Problem description
Transcribe exactly the line in which "Collapse the Savings legend panel" occurs, plus every line that comes after it up to the end of the entries.

- - - - -

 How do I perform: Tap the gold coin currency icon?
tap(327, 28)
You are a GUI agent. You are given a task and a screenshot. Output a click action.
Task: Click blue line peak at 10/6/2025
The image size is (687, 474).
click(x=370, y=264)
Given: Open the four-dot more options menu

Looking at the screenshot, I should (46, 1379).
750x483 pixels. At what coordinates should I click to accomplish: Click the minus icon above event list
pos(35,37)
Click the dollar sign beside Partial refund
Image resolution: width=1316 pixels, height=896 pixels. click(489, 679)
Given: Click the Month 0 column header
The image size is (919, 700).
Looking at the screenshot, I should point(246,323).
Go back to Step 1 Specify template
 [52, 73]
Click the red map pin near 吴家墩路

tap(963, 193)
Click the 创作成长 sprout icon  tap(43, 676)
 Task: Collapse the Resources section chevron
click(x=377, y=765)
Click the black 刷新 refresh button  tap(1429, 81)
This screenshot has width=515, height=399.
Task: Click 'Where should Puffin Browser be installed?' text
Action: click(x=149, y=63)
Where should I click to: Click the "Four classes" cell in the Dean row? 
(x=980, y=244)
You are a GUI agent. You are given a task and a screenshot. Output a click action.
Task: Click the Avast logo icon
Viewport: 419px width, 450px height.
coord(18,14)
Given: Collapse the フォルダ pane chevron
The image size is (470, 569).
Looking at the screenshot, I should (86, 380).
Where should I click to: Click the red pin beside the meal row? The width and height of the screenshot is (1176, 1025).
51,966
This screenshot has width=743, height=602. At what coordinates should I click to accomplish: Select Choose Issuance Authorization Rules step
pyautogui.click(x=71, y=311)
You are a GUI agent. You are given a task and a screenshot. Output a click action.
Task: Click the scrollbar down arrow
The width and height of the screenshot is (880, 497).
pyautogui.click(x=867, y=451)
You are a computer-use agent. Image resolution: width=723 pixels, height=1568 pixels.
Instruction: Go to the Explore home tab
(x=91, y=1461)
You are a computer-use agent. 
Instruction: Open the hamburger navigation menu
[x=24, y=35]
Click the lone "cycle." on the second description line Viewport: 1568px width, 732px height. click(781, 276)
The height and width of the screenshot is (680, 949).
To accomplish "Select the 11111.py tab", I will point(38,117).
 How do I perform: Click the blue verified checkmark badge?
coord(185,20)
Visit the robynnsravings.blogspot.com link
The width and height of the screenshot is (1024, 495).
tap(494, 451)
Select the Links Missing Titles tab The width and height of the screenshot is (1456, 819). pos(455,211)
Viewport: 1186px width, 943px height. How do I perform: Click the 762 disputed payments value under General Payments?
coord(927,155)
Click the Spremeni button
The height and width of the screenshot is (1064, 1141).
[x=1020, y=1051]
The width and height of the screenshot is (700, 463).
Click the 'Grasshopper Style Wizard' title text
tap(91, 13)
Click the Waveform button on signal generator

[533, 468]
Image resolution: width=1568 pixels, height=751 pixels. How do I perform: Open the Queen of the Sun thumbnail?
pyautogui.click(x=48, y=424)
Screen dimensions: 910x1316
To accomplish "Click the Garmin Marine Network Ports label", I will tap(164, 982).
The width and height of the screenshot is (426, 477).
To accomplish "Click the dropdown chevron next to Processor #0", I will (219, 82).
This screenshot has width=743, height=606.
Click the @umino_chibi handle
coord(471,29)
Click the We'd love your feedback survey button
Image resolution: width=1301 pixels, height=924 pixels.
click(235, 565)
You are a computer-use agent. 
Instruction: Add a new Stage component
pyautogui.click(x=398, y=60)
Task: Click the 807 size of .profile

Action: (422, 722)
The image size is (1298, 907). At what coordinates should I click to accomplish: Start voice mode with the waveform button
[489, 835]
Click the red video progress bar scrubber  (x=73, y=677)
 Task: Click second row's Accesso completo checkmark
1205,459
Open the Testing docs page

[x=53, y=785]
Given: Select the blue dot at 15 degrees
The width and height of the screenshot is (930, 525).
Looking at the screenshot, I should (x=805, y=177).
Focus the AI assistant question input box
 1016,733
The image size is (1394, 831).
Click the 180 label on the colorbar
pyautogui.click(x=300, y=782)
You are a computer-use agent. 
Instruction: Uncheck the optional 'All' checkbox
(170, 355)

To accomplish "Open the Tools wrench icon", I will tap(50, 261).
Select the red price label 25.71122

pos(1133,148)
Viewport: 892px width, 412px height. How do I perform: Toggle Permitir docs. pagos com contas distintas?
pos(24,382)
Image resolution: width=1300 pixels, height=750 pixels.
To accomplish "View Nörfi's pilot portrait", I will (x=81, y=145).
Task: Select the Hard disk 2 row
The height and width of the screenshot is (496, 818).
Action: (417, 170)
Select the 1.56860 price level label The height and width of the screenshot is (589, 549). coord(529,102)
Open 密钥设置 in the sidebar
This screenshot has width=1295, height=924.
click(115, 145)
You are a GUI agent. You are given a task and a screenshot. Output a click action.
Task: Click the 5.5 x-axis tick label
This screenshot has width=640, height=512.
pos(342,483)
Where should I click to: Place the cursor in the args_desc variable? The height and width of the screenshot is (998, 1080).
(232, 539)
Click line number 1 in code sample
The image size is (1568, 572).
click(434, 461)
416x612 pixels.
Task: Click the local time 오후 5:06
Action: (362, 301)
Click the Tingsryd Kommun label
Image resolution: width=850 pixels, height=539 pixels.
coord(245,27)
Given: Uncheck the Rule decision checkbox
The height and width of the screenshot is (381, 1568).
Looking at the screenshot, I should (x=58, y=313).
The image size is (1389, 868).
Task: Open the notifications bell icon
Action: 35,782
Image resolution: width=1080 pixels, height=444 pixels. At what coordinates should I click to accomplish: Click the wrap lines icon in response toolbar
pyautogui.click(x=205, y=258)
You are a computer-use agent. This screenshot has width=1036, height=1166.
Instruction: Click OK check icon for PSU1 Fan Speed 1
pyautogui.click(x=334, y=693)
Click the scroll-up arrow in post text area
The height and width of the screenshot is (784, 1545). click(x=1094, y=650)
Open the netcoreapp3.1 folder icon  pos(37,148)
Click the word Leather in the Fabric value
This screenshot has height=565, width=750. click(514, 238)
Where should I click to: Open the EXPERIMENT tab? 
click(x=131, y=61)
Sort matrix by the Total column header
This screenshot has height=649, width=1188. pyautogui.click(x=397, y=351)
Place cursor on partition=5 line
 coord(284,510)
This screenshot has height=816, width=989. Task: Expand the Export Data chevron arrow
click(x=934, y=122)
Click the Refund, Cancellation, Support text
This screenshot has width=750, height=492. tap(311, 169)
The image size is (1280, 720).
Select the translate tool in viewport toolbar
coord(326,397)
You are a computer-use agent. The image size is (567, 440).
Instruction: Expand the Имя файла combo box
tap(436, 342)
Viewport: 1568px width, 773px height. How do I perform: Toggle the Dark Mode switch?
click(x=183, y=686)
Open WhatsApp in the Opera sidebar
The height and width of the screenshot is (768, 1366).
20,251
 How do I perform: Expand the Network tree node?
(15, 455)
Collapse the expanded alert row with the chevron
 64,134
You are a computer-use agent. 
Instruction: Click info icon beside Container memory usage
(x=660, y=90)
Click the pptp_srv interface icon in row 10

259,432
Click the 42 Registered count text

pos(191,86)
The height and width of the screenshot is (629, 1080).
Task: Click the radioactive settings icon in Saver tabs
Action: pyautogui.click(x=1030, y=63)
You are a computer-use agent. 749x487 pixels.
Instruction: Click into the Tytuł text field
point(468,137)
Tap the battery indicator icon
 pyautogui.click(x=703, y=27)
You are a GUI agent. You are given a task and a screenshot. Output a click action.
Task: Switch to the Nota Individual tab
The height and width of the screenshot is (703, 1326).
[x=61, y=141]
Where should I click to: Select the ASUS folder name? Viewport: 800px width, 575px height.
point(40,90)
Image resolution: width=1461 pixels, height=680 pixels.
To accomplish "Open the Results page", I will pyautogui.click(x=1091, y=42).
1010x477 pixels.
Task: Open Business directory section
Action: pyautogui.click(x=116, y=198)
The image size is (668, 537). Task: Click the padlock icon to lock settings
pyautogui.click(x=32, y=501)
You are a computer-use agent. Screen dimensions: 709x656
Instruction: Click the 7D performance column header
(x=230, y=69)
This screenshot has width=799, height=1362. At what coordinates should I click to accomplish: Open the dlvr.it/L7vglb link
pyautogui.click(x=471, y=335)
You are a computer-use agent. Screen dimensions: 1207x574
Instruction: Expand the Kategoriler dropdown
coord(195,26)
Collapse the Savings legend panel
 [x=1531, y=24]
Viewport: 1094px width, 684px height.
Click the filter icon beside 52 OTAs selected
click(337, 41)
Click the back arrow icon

- - - - -

Your solution
Collapse the Savings legend panel
 [x=1531, y=24]
Viewport: 1094px width, 684px height.
Click the filter icon beside 52 OTAs selected
click(337, 41)
Click the back arrow icon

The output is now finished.